For the 245 posts I have written since August 2009, I have followed three rules:

1. Write less than 800 words.

2. Write clearly on school reform and classroom practice.

3. Take a position and back it up with evidence.

For anyone who blogs or writes often, they will know that sticking to these rules has been no easy task. Yet after two years, I must say that it has been very satisfying. I remain highly motivated to write about policymakers, administrators, teachers, and students–all who inhabit the policy-to-practice continuum–and all who in different ways, with varied ideas, seek to improve schooling.

To me, writing is a form of teaching and learning. The learning part comes from figuring out what I want to say on a topic, doing the research, drafting a post, and then revising sentences and paragraphs more times than I would ever admit so that the post says what I want it to say. Learning also has come from the surprises I have found in the 1300-plus comments readers have posted. From those comments, I have received ideas I had not considered, sources sending me off to explore other topics, and counter-arguments I had overlooked.

The teaching part comes from putting my ideas out there in a clearly expressed, logical argument, buttressed by evidence, for others who may agree or disagree about an issue I am deeply interested in. As in all teaching, planning enters the picture in how I frame the central question I want readers to consider and how I put the argument and evidence together in a clear, coherent, and crisp blog of 800 words or less.

Because of my background as a high school teacher, administrator, policymaker, and historian of education I often give a question or issue its context, both past and present. I do so since I believe that current school reform and practice are deeply rooted in the past. Learning from prior experiences in coping with policy complexities and how they impinge upon classroom practice, I believe, can inform current decision-makers about the complicated tasks they face. Contemporary reformers, equally well-intentioned as earlier ones, in too many instances have no knowledge about past efforts or ignore what has occurred previously and end up bashing teachers and principals for not executing properly their reform-driven policies.

Last year in expressing thanks to readers I said that I would begin writing posts drawing from a two-year study of a 1:1 laptop high school. I had not written about Las Montanas high school (a pseudonym) since 1998 when I and two graduate students did a study of computer use in that and a nearby high school in the Bay area of northern California. That study became Chapter 3 in Oversold and Underused: Computers in the Classroom (2001). In 2008, I returned to Las Montanas because it had become a fully equipped 1:1 laptop school and I wanted to find out what had changed in teacher and student use over the past decade. *

In the past year, I have written nine posts about Las Montanas that have looked at how the school’s three principals dealt with technological changes for over a decade, how teachers have used laptops in math and science, and how I have done the study. This Las Montanas study of high-tech will become part of a larger book on school reform that I am writing. The book’s working title is: “Inside the Black Box: Reforming Classroom Teaching and Integrating Technological Innovations into Daily Practice.”

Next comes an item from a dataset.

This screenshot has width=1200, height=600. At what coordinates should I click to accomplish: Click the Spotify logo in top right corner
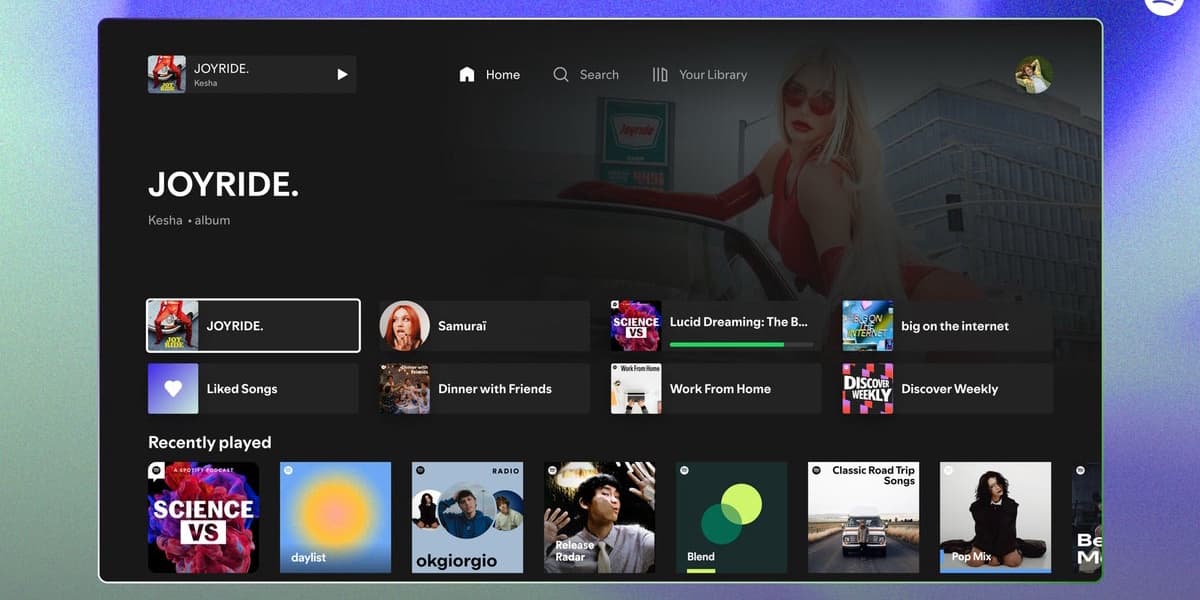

So thanks again, dear readers, for reading my post and making comments.

________________

*In 1998, I, Heather Kirkpatrick, and Craig Peck (both graduate students) completed the study of Las Montanas and Flatland high schools. In 2008, Craig, now an assistant professor at the University of North Carolina (Greensboro) drafted a proposal to replicate the research we did earlier (he would be Principal Investigator). The foundation that had originally funded the earlier grant turned us down. We revised the proposal and tried again. Rejected a second time. Because of my curiosity about what changes had occurred in one of the two schools that had become a 1:1 laptop school, I asked Craig if I could do the study. So without funding and some help from Craig who came out for a week in 2010 to help with the 800-plus student surveys–at his own expense–I completed the study in June 2010.

11 Comments

Filed under Reforming schools, technology use

11 responses to “Second Anniversary of Blog! Thank You

  1. Ava Arsaga

    Happy 2nd anniversary. Your blog post formula works.

  2. Sandy

    I thank you for writing accessible posts that clarify and enlighten my understanding of the motivations and practices of the current school reform movement. School policy has been a field in which I’ve always been keenly interested. When I finally retire from APS in two years, it is my intent to run for school board. I look forward to the publication of your book. If you know of any books that I should study so that I might better prepare myself for a school board position, I’d sincerely appreciate a point in that direction.

    • larrycuban

      Sandy,
      Thanks for your kind words. I appreciated what you said. There are a few books that I do recommend for folks interested in serving as school board members but they are not books or articles about school boards themselves. They are about change and stability in organizations, past and present efforts to plan change and what happens to organizations undergoing change, and, finally, books about the political and social purposes of schooling in a democracy. If you are interested, let’s talk further when you have the time (and energy) to do that kind of reading.

      • Sandy

        Your reply was not what I expected. But I certainly see why you would have me school myself on the subject of change and stability in organizations, and the political and social purposes of schooling. I feel like I need at least two years to be fully prepared to run for school board. I also need to see things from the perspective of the citizen/taxpayers as well as the parents. While I was working on my admin certification, I took a course in school policy, but it’s focus was on the school environment and implementation of policy, not on how school boards create policy. I am keenly interested in your recommendations. I’m ready, eager, and will make the time!

      • larrycuban

        Sandy,
        My first suggestion is a book called “Reframing Organizations” by Lee Bolman and Terence Deal. Look for third edition. While Amazon sells it, a PDF is available to read online. The book is about both organizations and leadership and, if you have not read it yet, I grant you that you will be applying one or more of their four frames as you reflect on your work in Arlington. if you are already familiar with it, I have other suggestions.

    • gary yee

      I’m a former student of Larry’s, former public school administrator, and a current school board member (third term). I surely am different now, than I was when I ran! Larry, thanks for two years of insightful postings.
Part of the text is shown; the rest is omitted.